# [Your objective]
Return the lines of the material verbatim, starting at the line containing "826x563 pixels. Task: Cancel" and ending at the line containing "coord(301,248)".

----------------------------------------

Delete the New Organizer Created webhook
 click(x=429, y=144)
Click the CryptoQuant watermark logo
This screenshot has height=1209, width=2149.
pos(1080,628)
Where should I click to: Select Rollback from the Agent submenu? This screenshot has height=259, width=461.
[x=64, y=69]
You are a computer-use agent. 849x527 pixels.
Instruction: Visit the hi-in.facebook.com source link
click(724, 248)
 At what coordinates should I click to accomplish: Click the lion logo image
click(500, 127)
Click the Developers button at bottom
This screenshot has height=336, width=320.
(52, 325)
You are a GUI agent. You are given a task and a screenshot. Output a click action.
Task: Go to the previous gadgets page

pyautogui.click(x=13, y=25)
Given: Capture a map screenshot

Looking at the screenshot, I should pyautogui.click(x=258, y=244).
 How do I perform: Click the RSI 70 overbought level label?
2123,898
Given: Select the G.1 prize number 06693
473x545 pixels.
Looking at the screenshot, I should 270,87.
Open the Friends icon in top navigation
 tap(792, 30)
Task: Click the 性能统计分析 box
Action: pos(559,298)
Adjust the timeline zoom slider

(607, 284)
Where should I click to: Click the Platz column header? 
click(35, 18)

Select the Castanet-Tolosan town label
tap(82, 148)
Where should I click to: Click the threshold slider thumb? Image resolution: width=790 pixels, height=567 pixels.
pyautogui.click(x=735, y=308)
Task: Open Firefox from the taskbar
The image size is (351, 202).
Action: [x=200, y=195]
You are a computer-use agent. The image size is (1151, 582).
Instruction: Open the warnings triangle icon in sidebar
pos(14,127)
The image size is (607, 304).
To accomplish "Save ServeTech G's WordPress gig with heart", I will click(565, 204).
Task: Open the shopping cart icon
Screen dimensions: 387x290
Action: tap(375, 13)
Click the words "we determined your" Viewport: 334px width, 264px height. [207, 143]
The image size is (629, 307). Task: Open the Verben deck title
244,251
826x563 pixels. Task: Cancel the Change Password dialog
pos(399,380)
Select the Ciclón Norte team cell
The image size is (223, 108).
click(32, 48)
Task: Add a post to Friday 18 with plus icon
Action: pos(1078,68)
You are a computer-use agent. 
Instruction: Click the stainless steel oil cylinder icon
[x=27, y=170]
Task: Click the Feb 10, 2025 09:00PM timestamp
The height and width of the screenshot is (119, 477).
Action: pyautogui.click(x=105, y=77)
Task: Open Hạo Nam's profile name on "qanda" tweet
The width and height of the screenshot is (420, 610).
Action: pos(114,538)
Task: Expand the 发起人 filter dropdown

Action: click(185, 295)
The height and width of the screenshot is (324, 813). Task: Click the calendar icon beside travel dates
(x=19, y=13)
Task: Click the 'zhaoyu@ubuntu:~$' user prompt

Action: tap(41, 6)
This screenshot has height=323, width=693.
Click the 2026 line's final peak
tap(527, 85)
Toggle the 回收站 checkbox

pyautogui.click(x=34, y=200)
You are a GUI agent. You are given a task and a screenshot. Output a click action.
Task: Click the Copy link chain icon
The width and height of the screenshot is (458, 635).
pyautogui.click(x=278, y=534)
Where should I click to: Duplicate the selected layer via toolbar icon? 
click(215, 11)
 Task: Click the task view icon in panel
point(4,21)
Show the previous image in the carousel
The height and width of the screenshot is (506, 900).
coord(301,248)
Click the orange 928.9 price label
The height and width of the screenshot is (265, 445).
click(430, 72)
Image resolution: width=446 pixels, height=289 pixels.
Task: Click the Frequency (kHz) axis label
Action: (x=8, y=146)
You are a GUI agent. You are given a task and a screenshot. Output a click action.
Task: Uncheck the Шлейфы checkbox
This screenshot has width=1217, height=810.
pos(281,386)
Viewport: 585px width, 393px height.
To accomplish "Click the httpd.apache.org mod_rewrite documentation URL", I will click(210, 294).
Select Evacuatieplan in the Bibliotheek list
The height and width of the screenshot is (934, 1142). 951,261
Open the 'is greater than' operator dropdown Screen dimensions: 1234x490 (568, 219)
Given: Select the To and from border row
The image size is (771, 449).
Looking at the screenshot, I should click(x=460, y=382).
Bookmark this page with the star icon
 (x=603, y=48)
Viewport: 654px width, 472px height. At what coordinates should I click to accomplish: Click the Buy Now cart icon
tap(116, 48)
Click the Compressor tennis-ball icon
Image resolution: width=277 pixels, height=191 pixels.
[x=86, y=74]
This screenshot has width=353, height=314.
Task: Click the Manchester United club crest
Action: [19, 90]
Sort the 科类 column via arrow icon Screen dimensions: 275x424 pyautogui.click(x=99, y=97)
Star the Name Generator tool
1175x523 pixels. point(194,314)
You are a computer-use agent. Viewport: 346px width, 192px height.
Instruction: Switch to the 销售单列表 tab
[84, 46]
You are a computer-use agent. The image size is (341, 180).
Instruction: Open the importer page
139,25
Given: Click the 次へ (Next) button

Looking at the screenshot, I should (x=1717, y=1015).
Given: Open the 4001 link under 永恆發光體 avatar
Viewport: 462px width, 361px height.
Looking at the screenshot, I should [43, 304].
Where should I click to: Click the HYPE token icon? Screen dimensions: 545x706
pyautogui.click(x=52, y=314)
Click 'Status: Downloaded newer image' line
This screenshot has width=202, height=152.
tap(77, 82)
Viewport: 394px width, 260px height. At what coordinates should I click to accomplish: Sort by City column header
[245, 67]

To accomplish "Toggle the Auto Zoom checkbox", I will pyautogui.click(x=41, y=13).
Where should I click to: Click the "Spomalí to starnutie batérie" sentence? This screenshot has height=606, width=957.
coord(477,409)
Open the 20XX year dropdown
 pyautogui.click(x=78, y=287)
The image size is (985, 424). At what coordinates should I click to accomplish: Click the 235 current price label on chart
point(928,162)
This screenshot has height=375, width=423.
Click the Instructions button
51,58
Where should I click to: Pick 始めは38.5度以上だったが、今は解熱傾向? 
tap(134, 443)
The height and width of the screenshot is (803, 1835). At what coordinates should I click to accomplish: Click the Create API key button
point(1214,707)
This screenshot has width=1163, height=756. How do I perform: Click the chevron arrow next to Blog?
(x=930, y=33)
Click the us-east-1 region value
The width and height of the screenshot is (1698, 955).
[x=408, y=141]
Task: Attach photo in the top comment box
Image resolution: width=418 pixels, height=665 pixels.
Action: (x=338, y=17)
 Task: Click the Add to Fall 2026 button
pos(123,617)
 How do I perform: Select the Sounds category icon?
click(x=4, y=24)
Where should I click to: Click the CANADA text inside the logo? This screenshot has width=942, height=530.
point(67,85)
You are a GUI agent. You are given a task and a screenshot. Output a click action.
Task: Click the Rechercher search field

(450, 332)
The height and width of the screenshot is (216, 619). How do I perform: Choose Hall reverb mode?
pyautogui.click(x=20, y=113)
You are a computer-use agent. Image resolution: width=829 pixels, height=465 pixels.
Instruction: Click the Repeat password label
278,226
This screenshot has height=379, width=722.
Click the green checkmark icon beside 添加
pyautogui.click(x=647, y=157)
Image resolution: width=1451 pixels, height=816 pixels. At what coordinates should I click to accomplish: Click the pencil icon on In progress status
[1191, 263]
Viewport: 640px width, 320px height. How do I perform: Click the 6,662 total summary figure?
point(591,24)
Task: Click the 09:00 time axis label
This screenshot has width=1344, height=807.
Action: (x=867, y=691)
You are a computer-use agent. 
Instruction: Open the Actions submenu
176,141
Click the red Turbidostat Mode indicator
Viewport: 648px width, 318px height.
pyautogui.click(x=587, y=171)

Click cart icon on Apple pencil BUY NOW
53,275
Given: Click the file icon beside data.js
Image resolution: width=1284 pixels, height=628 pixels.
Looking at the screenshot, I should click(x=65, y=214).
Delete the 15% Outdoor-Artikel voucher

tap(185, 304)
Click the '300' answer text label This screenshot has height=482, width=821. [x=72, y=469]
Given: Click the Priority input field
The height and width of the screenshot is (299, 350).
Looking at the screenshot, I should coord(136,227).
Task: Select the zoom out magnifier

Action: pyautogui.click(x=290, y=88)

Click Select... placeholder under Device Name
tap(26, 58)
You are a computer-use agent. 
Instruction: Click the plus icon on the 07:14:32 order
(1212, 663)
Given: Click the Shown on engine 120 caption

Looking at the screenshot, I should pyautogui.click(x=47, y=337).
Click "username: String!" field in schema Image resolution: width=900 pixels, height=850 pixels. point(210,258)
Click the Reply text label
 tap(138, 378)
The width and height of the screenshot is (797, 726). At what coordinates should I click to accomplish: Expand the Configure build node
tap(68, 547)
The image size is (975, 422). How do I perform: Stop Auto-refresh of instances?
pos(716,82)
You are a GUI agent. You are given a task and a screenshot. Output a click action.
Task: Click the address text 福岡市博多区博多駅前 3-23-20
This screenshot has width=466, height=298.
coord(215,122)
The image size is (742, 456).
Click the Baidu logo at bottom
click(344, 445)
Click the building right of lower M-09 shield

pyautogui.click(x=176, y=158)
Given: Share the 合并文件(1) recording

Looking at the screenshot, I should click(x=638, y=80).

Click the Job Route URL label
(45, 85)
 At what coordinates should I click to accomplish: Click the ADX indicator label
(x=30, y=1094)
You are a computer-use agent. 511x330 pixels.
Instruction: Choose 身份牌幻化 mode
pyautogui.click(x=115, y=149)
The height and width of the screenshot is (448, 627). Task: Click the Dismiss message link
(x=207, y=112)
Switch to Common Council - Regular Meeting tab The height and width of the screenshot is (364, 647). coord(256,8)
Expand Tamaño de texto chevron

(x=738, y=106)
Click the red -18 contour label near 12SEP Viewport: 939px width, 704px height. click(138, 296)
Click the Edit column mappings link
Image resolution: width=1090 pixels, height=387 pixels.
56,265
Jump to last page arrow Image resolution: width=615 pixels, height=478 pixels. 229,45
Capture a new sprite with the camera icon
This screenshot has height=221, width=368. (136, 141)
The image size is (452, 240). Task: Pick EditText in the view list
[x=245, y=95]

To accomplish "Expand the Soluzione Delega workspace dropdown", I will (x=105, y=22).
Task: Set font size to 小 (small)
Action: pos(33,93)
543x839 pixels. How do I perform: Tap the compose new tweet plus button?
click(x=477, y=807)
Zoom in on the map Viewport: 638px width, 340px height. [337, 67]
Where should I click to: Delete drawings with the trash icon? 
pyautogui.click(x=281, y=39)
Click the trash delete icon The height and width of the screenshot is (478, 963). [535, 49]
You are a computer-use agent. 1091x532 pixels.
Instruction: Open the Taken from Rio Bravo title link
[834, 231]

----------------------------------------

# [Answer for the task]
826x563 pixels. Task: Cancel the Change Password dialog
pos(399,380)
Select the Ciclón Norte team cell
The image size is (223, 108).
click(32, 48)
Task: Add a post to Friday 18 with plus icon
Action: pos(1078,68)
You are a computer-use agent. 
Instruction: Click the stainless steel oil cylinder icon
[x=27, y=170]
Task: Click the Feb 10, 2025 09:00PM timestamp
The height and width of the screenshot is (119, 477).
Action: pyautogui.click(x=105, y=77)
Task: Open Hạo Nam's profile name on "qanda" tweet
The width and height of the screenshot is (420, 610).
Action: pos(114,538)
Task: Expand the 发起人 filter dropdown

Action: click(185, 295)
The height and width of the screenshot is (324, 813). Task: Click the calendar icon beside travel dates
(x=19, y=13)
Task: Click the 'zhaoyu@ubuntu:~$' user prompt

Action: tap(41, 6)
This screenshot has height=323, width=693.
Click the 2026 line's final peak
tap(527, 85)
Toggle the 回收站 checkbox

pyautogui.click(x=34, y=200)
You are a GUI agent. You are given a task and a screenshot. Output a click action.
Task: Click the Copy link chain icon
The width and height of the screenshot is (458, 635).
pyautogui.click(x=278, y=534)
Where should I click to: Duplicate the selected layer via toolbar icon? 
click(215, 11)
 Task: Click the task view icon in panel
point(4,21)
Show the previous image in the carousel
The height and width of the screenshot is (506, 900).
coord(301,248)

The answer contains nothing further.